It's best to understand the model in terms of individual "Residual" blocks that stack up and result in the entire architecture. As you would have probably noticed, the dotted connections only come up at a few places where there is an increase in the depth (number of channels and not the spatial dimensions). In this case, the first dotted arrow of the network presents the case where the depth is increased from 64 to 128 channels by 1x1 convolution.

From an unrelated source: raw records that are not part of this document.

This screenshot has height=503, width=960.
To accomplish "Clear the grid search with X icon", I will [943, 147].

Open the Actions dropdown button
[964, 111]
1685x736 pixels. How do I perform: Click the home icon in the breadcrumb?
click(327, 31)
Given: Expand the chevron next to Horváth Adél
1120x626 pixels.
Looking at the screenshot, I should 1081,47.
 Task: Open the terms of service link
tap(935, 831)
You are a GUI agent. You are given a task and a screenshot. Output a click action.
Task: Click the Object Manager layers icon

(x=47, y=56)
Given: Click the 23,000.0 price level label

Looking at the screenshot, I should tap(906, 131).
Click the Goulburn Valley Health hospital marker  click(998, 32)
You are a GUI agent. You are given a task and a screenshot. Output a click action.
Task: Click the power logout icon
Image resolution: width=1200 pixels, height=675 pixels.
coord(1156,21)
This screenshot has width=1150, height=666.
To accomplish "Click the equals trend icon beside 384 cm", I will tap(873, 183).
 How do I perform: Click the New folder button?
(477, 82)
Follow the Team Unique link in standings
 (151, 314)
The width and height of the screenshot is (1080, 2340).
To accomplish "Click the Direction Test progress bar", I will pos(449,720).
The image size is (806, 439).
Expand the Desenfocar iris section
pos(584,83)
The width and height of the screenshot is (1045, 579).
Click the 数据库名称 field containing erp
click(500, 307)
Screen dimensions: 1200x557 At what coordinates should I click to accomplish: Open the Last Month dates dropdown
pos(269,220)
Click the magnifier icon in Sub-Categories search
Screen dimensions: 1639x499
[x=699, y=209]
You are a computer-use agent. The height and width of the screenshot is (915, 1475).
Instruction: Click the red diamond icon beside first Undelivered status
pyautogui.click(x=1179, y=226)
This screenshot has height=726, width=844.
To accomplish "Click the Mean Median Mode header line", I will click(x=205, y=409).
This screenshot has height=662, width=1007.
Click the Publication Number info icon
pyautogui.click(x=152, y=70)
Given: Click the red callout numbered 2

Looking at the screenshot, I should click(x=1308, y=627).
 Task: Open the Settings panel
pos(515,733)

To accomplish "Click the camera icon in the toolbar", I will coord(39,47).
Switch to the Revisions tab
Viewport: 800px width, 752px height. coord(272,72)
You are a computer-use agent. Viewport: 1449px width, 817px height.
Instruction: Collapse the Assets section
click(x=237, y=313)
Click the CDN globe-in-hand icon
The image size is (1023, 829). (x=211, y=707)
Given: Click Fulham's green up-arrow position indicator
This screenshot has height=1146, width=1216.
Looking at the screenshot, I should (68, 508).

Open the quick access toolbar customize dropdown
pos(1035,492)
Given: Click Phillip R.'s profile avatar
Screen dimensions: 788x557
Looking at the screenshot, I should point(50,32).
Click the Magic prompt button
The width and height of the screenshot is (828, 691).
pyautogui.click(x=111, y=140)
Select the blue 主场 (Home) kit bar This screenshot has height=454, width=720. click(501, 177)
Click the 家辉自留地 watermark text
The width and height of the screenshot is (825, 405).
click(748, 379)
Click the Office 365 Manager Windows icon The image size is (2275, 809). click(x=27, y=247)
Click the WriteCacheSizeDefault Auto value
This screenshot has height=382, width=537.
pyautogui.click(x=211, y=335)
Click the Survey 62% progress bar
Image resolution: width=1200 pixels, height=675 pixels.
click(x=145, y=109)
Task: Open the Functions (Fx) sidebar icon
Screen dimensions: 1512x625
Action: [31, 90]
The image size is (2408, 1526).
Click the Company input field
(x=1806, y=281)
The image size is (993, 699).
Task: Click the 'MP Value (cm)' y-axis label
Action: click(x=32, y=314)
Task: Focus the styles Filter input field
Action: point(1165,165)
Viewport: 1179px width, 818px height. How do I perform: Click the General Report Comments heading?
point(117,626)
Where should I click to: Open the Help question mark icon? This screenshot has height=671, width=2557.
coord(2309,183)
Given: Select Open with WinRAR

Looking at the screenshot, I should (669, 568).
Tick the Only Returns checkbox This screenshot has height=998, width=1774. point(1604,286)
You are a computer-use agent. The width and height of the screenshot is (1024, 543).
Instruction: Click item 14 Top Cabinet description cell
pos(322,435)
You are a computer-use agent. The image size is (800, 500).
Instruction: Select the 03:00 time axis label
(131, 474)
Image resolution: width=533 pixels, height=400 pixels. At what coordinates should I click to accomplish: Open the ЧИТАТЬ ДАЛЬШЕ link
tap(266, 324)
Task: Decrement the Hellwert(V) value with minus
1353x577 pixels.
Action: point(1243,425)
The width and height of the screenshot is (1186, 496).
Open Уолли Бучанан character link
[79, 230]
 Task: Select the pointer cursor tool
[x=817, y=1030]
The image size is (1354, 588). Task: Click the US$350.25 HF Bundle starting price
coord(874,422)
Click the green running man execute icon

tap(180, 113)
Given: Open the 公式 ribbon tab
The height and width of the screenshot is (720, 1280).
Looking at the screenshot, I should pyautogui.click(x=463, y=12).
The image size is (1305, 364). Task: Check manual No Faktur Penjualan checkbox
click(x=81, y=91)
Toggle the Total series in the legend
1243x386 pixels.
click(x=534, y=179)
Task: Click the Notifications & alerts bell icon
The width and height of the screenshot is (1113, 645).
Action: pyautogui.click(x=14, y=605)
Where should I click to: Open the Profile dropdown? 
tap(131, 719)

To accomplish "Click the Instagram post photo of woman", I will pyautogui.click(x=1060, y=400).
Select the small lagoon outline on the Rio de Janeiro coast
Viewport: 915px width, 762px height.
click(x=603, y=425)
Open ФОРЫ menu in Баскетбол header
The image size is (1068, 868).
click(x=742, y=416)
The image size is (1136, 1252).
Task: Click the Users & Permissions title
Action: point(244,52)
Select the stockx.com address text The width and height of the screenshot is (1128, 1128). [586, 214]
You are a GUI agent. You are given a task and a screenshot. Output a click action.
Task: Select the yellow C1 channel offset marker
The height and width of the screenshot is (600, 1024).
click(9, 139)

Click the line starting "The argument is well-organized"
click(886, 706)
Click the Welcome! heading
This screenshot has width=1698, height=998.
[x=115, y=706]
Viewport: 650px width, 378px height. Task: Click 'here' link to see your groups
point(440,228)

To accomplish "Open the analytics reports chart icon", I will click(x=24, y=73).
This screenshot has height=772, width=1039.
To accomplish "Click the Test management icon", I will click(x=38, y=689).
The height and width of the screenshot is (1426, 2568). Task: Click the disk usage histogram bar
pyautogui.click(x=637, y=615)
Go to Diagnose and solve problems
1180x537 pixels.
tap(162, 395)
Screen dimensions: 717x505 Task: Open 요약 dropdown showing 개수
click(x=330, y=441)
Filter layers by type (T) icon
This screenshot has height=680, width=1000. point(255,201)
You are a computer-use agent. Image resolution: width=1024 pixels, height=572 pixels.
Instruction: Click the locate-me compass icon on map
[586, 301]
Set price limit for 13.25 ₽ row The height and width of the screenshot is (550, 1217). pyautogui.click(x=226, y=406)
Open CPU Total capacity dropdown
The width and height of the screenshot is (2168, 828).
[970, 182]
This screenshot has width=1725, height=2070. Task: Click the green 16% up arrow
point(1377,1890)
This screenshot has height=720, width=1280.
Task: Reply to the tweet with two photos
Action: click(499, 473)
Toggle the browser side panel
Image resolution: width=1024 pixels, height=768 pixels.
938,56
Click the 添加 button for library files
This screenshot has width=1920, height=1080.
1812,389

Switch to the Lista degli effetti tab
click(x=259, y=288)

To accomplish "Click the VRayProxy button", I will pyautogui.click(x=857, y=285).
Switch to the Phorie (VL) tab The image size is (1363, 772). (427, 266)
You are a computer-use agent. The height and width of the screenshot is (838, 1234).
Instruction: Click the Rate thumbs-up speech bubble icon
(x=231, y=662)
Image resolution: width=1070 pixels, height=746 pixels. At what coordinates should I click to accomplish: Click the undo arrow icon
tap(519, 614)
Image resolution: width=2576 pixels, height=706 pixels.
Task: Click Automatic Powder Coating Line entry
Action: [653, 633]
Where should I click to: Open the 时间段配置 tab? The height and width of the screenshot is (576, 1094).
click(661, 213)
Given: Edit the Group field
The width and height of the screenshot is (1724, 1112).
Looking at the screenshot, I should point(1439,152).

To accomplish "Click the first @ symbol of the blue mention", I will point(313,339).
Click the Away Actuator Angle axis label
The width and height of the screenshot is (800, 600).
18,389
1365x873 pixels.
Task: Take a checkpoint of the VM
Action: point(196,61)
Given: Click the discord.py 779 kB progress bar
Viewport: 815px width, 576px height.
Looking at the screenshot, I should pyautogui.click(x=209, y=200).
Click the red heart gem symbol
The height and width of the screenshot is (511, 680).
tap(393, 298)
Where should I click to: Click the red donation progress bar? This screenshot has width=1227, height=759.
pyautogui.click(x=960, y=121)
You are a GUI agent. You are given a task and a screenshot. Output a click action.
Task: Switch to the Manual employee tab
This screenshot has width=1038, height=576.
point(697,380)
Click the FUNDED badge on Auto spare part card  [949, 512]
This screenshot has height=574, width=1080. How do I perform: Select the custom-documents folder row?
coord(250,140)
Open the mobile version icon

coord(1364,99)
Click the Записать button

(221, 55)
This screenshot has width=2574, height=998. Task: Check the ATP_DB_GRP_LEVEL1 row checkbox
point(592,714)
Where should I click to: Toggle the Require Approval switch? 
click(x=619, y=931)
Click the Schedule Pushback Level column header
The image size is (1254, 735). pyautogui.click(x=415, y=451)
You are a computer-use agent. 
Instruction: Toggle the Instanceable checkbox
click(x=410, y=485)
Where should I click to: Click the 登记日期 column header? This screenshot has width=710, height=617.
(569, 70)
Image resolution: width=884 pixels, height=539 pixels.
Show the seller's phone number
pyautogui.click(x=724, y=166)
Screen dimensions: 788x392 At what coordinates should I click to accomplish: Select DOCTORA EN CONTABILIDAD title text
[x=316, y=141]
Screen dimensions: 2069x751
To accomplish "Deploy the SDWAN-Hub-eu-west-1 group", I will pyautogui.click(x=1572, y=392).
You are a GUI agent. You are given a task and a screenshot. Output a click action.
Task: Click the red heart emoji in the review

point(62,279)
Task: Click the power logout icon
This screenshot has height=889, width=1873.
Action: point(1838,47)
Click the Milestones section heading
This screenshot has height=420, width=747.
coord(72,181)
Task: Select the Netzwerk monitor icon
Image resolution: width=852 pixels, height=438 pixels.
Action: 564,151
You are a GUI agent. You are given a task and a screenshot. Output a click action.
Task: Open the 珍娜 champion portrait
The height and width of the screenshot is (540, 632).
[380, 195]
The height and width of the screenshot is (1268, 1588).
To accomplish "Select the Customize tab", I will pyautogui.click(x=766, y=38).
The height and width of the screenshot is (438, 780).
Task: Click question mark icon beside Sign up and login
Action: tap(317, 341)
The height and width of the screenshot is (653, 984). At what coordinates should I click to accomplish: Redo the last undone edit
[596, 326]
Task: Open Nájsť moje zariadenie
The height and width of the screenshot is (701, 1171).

Consider equation (2) of the ResNet paper:
$$
y = F(\textbf{x}, \{W_i\}) + W_s \textbf{x}
$$
This is used when the dimensions of the mapping function $F$ and the identity function $\textbf{x}$ do not match. The way this is solved is by introducing a linear projection $W_s$. Particularly, as described in page 4 of the Resnet paper, the projection approach means that 1x1 convolutions are performed such that the spatial dimensions remain the size but the number of channels can be increased/decreased (thereby, affecting the depth). See more about 1x1 convolutions and their use here. However, another method of matching the dimensions without having an increase in the number of parameters across the skip connections is to use what is the padding approach. Here, the input is first downsampled by using 1x1 pooling with a stride 2 and then padded with zero channels to increase the depth.
Here is what the paper precisely mentions:
When the dimensions increase (dotted line shortcuts
in Fig. 3), we consider two options: (A) The shortcut still
performs identity mapping, with extra zero entries padded
for increasing dimensions. This option introduces no extra
parameter; (B) The projection shortcut in Eqn.(2) is used to
match dimensions (done by 1×1 convolutions).
Here are some more references, in case needed - a Reddit thread, another SE question on similar lines.